Required work: Only the lines from the top of the data through the line containing "Given: Click the 代发客户服务力强 row label" should be duplicated, exactly as they appear.

── Material for this exercise ──

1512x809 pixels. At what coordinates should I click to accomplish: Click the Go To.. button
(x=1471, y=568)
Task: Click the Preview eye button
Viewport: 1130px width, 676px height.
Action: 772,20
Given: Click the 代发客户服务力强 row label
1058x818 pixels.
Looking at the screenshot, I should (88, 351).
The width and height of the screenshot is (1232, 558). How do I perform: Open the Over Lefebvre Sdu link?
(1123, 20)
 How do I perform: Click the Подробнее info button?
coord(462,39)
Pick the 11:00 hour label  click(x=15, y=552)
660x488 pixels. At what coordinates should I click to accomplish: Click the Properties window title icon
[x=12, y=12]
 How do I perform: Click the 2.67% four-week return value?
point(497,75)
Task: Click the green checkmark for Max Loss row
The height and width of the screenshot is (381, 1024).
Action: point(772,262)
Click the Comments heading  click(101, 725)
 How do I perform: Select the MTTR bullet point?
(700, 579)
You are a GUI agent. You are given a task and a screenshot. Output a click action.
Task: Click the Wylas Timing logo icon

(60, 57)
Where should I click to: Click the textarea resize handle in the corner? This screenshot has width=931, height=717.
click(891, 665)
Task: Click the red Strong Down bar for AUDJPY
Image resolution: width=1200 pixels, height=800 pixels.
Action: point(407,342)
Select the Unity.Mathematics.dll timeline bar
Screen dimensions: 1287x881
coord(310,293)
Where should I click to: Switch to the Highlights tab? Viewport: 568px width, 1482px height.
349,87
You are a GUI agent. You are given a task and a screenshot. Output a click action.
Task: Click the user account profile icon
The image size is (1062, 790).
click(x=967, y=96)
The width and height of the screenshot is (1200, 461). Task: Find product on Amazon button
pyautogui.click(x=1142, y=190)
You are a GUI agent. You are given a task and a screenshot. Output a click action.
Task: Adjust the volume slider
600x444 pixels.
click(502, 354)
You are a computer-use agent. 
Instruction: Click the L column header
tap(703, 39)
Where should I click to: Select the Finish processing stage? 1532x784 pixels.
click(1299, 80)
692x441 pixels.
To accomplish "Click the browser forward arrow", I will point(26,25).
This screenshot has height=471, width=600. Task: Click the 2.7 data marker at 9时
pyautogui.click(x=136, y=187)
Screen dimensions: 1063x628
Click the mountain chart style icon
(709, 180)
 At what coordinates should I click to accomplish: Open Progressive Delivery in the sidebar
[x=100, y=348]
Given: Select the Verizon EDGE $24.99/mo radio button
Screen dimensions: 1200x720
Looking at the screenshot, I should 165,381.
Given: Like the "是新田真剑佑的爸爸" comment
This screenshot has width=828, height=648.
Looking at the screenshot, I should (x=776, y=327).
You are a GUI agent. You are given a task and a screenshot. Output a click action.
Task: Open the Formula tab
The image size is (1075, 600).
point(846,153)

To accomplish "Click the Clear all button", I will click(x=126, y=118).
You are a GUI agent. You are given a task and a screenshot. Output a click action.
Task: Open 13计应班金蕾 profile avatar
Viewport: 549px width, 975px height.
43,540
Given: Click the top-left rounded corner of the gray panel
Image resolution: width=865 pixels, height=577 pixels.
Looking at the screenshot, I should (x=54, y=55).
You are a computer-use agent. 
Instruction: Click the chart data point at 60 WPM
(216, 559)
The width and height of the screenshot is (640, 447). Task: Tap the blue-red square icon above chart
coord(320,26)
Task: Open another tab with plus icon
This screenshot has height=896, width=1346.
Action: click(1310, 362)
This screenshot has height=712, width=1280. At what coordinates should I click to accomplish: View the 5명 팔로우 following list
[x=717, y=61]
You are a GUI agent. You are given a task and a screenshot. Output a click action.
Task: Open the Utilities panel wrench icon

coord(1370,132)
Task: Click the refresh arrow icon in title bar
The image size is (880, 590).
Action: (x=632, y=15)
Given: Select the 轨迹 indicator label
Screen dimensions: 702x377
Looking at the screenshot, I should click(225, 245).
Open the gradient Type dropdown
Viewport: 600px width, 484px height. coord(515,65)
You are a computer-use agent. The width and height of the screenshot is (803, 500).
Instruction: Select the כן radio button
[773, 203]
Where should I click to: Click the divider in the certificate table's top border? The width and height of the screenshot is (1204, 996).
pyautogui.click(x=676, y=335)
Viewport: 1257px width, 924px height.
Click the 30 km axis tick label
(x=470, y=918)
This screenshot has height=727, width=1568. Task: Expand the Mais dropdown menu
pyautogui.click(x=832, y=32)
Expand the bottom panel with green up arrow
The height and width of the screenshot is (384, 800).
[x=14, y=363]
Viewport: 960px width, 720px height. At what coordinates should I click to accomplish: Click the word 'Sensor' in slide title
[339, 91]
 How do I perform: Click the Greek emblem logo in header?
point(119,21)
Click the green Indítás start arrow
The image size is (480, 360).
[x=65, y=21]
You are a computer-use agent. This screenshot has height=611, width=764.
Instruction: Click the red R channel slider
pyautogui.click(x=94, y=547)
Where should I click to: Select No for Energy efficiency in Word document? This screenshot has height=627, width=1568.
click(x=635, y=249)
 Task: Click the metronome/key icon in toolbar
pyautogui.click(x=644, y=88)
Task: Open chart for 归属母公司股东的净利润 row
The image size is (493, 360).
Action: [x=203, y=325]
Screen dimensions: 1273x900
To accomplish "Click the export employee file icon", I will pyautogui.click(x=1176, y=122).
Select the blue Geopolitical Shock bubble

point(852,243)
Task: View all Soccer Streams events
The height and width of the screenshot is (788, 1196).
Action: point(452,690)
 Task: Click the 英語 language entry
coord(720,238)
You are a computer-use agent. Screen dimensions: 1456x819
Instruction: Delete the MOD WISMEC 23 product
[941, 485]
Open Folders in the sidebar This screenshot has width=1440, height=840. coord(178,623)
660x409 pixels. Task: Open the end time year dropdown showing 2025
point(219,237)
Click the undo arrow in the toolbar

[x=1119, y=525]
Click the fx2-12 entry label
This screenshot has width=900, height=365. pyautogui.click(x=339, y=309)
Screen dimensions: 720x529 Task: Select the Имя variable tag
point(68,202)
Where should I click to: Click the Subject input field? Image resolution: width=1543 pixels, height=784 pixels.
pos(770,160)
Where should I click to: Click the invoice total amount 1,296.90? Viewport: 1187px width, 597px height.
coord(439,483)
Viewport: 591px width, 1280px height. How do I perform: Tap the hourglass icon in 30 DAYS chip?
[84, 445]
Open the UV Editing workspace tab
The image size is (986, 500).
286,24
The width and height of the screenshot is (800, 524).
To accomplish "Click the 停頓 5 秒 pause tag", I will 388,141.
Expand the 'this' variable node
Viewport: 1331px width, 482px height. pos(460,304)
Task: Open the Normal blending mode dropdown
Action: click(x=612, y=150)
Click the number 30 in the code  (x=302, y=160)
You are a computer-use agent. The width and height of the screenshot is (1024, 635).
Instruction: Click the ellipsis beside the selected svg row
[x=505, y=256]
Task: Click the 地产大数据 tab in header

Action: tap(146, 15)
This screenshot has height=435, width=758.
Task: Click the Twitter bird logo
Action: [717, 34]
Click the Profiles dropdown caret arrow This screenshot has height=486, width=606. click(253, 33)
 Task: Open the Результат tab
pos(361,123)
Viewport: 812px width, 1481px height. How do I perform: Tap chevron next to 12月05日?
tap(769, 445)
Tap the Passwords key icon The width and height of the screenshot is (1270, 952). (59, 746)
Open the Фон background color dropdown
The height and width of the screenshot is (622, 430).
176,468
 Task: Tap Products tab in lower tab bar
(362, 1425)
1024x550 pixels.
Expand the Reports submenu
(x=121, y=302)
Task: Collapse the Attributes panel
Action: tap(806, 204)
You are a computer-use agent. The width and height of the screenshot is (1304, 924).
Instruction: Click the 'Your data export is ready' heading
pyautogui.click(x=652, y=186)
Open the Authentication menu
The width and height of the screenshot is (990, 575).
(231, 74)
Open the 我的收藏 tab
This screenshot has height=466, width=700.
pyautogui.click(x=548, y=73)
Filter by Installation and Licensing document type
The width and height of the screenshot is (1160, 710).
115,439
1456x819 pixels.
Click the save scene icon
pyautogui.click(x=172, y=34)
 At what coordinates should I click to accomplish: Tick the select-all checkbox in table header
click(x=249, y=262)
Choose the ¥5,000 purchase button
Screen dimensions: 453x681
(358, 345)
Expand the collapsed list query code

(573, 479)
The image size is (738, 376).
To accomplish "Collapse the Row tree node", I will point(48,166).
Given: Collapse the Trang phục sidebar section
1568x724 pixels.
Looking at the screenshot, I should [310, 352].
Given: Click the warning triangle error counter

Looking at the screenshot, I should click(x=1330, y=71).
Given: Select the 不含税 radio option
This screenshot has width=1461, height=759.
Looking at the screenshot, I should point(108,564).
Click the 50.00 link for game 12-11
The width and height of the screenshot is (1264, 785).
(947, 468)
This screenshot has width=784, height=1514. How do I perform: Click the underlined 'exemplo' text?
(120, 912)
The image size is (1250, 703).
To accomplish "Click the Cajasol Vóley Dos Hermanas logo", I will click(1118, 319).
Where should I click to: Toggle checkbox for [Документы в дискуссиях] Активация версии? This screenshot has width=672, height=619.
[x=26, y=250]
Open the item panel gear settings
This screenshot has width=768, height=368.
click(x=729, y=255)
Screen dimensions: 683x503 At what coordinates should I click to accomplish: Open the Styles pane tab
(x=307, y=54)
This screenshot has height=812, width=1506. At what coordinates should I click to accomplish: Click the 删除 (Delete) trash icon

───

Exercise response:
1512x809 pixels. At what coordinates should I click to accomplish: Click the Go To.. button
(x=1471, y=568)
Task: Click the Preview eye button
Viewport: 1130px width, 676px height.
Action: 772,20
Given: Click the 代发客户服务力强 row label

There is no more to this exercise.